What is expected — If a line in the records contains the string "agent", show that line.

*** Opening Data under study ***

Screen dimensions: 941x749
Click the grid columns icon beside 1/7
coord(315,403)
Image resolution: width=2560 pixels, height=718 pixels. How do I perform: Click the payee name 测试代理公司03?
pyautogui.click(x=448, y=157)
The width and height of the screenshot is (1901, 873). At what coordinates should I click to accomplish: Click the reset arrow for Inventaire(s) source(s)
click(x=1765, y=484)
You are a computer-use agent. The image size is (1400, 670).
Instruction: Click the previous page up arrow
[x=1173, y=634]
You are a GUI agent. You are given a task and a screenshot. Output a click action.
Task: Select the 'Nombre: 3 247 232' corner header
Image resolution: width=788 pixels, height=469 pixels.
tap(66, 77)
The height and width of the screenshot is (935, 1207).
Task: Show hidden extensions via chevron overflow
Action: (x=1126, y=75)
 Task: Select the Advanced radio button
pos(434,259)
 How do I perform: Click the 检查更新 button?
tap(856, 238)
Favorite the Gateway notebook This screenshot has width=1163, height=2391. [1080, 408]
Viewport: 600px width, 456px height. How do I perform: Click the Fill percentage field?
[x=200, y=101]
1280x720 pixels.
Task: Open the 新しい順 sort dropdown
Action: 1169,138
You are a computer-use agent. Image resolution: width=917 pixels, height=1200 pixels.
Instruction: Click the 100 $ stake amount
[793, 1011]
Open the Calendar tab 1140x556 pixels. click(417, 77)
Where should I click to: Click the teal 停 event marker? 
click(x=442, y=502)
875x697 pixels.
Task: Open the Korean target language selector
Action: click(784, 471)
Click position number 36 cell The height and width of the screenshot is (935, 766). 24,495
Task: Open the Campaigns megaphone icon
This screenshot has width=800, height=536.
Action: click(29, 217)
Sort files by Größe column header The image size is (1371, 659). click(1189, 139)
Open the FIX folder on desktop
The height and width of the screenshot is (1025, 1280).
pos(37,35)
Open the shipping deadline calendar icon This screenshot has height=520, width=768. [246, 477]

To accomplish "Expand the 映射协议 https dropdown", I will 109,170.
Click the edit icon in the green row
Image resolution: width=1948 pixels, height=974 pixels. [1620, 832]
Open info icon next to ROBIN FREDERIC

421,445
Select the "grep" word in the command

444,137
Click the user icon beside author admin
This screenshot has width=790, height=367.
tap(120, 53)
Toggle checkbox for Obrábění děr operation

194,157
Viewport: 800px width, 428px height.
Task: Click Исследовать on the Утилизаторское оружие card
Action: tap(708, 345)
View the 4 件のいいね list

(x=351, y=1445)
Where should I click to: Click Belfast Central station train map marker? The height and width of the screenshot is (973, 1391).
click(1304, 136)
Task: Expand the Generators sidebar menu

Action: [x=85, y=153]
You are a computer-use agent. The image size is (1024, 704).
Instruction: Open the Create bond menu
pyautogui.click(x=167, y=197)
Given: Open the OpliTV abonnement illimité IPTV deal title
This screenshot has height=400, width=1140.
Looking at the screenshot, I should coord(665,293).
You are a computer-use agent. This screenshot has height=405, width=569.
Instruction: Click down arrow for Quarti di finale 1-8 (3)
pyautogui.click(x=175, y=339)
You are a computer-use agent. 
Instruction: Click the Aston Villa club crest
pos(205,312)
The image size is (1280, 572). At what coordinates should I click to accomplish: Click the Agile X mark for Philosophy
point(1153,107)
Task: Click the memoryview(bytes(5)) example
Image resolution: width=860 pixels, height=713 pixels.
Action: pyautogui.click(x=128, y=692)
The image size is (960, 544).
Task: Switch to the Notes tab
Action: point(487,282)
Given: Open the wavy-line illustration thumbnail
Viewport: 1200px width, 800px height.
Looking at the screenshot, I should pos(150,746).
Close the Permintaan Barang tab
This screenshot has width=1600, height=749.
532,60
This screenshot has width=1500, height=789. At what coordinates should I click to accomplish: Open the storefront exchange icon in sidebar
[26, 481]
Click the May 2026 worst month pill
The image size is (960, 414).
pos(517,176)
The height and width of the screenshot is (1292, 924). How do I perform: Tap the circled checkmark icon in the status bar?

*** Closing Data under study ***

Response area —
You are a computer-use agent. The image size is (1400, 670).
You are a GUI agent. You are given a task and a screenshot. Output a click action.
You are a computer-use agent. Image resolution: width=917 pixels, height=1200 pixels.
You are a computer-use agent. The image size is (1024, 704).
You are a computer-use agent. This screenshot has height=405, width=569.
You are a computer-use agent. 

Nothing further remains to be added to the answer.